### [TASK DIRECTIONS]
In the passage on Romanesque and Gothic architecture, which structural feature of Saracen building is named as one of the new ideas brought back to Europe?

### [TEXT PROVIDED]
----------------
Romanesque is the name given to the architectural style developed by the Western barbarians who overran the Roman Empire, after their partial civilisation, when they had learned the art of building. The style arose chiefly from the copying of Roman buildings and their remains, with some added features of Byzantine buildings.

Out of this Romanesque, in its turn, there sprang another style which was founded on the Romanesque and on the architecture of the Saracens. Towards the end of the eleventh century the new masters of the Roman Empire, in the course of their military expeditions to Asia Minor, Syria, and Palestine, were brought in contact with the Saracens and their architecture, and in coming back to Europe they brought with them new ideas of building, such as the pointed arch of the Saracens, which feature together with new forms of ornament were added by them to the prevalent Romanesque style, the mixture producing an entirely new style, which has been curiously named after the early Northern barbarians—the Gothic.

The subsequent Crusades against the Mohammedans had the effect, among others, of extending the knowledge of mathematics and geometry among the Crusaders, sciences in which the Saracens excelled; and in coming home again to the West, they applied their geometrical knowledge to the development of Gothic architecture to such an extent that, towards the end of the fourteenth century, this architecture could show examples of the most lofty and daring constructions in stone that were marvels in the science of building. Some Gothic buildings present with their fretted pinnacles, spires, flying buttresses, intersecting and pierced work, in flamboyant tracery, daring vaulting, and inter-penetrating mouldings, a worked-out solution of some intricate mathematical problem. In its complicated phases Gothic construction is more scientific than artistic, however much one may admire the grouping or design of the Gothic pile as a picturesque conception.

Returning to the Romanesque style, we find that in the sixth century Theodoric the Ostrogoth had, in the erections of churches, palaces, and of his tomb in Ravenna—his capital—sown the first seeds of the future developments of the German Romanesque, and in some degree of the later German Gothic style. In producing these works his ambition was to emulate the grandeur of Imperial Rome. The Longobards, the successors of the Ostrogoths, continued this building activity through the Middle Ages, and have left to us monuments of their genius in the early and rude Duomo Vecchio of Brescia, and amongst many others of their noblest works were Sant’ Ambrogio at Milan, and San Zeno at Verona.

Prior to the Carlovingian era, the Germanic people began to cultivate the fine arts in a tentative manner. This was brought about by the contact of German chiefs and warriors with Italian pomp and splendour, which also bred in them a love for personal adornment, that strongly marked the nobles and warriors of this period.
----------------
[Text and item location entries]

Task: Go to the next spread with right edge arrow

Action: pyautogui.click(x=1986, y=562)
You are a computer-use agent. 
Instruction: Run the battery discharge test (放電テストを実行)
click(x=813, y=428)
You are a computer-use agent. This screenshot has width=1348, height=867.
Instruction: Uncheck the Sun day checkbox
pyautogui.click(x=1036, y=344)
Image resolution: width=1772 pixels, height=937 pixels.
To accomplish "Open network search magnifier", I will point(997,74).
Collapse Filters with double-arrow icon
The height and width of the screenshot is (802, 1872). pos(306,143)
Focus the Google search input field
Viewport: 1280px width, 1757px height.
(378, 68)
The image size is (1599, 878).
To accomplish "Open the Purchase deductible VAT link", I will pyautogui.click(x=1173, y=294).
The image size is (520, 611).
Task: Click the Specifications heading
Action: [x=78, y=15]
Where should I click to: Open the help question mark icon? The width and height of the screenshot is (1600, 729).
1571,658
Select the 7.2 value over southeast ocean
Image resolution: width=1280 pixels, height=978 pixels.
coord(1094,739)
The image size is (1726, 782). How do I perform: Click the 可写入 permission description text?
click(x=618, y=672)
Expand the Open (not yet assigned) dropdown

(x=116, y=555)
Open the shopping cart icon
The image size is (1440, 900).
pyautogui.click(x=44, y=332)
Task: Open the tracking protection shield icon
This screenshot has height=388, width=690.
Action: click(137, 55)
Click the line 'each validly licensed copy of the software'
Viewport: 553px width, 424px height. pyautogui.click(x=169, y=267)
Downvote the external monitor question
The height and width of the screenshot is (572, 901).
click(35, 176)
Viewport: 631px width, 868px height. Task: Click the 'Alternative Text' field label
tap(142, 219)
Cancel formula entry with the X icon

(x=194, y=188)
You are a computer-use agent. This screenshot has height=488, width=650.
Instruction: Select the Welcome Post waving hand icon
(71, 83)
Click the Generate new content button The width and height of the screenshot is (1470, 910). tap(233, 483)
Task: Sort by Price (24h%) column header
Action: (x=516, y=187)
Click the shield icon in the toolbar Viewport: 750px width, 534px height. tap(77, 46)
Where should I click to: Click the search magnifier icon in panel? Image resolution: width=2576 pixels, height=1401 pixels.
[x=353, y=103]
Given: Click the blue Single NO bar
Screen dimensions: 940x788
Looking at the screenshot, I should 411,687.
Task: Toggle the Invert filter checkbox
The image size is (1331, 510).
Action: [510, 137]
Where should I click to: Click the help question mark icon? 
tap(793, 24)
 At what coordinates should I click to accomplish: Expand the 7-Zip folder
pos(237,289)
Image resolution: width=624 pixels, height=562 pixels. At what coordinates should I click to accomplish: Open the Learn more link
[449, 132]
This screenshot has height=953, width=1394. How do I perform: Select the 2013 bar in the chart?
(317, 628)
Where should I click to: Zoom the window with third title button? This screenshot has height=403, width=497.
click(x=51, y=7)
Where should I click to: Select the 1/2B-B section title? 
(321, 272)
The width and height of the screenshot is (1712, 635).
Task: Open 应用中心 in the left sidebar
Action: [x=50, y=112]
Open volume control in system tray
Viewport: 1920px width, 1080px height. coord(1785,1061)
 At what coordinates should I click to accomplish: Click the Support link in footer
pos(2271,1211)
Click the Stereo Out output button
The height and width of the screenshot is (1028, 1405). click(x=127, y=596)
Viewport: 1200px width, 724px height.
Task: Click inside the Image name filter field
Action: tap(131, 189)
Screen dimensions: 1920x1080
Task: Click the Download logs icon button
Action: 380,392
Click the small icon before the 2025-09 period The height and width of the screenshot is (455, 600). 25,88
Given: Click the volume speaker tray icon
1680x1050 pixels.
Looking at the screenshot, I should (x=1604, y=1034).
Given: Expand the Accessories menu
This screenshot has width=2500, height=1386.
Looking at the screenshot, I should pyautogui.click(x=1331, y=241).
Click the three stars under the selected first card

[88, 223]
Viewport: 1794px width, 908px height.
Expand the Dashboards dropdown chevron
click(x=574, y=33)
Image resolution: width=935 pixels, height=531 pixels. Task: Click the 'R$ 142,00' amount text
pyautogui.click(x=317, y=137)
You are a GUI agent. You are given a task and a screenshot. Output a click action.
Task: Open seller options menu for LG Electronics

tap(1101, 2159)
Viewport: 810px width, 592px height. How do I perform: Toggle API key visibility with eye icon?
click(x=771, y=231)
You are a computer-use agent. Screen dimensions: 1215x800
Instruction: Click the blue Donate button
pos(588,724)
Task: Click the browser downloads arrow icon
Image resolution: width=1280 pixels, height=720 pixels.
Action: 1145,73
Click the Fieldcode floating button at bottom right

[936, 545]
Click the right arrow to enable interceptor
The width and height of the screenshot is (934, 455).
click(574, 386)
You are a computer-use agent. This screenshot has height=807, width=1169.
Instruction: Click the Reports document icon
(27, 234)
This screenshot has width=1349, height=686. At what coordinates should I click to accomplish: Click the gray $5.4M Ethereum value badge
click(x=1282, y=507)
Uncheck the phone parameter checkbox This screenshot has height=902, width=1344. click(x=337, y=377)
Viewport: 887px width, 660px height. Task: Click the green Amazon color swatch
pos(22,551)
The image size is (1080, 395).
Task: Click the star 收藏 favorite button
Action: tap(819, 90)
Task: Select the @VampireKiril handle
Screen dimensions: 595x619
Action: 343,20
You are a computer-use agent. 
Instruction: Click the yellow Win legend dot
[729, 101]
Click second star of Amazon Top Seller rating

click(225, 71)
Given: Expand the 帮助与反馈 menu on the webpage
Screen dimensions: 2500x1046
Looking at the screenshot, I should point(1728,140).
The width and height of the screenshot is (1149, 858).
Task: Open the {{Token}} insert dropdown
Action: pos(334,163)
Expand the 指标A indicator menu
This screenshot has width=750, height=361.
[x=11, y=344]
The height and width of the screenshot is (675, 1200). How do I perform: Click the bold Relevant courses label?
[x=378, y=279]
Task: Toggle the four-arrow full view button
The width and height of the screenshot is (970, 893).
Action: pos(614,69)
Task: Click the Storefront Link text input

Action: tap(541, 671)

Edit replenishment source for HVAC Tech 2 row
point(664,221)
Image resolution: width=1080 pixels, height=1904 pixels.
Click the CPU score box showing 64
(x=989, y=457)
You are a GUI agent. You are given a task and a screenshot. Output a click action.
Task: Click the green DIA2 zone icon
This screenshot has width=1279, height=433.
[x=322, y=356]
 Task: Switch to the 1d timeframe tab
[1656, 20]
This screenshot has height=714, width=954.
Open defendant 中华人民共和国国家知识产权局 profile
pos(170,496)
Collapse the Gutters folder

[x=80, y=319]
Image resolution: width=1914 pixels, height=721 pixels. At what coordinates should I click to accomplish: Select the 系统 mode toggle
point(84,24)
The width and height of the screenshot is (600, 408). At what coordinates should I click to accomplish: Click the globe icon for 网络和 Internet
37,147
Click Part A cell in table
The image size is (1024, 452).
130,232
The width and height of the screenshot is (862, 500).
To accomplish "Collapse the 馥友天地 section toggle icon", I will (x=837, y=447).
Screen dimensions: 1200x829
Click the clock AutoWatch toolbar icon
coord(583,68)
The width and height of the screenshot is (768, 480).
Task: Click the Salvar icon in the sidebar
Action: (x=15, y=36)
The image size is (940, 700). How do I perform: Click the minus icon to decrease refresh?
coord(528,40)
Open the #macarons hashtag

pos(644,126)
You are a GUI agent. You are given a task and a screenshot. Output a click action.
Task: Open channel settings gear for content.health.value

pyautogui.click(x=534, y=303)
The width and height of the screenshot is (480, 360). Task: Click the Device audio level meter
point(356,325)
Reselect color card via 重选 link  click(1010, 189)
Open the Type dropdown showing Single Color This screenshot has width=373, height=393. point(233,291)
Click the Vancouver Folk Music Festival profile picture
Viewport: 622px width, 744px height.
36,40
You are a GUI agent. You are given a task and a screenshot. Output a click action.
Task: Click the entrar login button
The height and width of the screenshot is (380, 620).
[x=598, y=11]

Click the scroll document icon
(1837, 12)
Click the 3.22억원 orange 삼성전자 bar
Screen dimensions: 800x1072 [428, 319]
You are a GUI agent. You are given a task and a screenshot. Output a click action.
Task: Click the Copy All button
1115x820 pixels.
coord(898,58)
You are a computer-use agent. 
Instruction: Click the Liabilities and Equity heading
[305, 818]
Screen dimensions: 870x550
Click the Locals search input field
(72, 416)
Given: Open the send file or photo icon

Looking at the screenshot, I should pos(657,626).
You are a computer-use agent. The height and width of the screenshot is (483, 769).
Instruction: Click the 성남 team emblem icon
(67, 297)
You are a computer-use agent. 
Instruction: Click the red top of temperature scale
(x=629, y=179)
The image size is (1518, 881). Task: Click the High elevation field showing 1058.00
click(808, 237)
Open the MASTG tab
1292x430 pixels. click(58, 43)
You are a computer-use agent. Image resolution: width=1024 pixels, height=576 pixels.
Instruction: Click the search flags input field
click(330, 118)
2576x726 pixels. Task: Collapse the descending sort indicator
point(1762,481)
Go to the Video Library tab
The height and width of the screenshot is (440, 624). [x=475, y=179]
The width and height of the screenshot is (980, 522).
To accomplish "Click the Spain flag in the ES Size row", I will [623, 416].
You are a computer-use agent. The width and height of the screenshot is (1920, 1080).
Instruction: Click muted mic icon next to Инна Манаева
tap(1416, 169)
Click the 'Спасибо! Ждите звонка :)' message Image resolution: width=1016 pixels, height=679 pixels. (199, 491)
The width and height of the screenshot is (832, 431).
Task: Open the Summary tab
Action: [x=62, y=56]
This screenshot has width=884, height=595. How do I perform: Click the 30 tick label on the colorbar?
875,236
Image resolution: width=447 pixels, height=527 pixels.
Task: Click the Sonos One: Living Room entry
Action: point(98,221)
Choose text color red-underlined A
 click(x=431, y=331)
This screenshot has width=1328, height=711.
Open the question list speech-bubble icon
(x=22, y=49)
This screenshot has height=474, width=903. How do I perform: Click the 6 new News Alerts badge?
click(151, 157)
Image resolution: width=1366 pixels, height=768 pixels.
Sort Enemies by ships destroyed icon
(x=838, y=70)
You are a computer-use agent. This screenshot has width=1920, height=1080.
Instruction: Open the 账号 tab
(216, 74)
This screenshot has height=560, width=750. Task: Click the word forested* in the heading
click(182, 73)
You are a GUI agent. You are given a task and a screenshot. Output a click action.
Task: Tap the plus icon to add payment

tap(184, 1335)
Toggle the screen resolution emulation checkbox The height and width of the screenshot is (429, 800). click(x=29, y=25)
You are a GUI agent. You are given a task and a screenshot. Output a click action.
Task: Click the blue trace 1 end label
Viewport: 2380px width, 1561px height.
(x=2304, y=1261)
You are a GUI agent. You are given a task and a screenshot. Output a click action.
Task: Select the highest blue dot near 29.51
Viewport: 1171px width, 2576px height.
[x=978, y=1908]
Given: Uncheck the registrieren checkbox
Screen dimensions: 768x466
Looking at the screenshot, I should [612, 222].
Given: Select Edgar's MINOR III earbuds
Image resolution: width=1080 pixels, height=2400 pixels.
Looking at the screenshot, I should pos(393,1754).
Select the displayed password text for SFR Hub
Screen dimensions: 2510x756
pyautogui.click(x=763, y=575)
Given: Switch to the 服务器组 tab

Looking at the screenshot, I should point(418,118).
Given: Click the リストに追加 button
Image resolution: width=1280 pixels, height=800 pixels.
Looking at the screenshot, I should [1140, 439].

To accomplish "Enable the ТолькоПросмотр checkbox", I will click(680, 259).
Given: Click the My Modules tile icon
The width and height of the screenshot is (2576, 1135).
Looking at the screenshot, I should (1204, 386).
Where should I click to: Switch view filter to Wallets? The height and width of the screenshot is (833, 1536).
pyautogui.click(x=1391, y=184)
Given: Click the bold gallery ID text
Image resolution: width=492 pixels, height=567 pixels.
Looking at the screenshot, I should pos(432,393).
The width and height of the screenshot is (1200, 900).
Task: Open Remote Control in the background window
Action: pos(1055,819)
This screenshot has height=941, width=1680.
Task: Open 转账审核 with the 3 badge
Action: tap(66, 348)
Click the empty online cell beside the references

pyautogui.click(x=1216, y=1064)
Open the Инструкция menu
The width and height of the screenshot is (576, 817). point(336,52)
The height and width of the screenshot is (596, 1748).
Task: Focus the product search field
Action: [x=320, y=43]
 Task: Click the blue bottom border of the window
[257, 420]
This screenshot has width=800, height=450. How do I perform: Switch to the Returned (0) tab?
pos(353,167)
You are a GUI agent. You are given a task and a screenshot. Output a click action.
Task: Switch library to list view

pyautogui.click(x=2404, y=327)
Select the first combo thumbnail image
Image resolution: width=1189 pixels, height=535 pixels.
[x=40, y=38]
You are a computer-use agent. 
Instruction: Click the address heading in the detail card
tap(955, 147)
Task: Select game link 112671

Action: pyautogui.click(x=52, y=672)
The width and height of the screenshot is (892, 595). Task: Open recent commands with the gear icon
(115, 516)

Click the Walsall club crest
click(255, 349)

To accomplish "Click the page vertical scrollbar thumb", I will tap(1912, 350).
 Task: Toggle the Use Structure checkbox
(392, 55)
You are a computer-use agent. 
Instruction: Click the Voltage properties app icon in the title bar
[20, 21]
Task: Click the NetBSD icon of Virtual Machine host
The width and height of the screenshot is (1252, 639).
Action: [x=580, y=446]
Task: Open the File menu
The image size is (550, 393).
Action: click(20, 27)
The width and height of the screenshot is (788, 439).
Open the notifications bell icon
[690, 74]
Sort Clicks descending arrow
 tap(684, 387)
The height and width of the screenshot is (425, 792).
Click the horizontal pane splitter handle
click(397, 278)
----------------
### [FULL SOLUTION]
The pointed arch.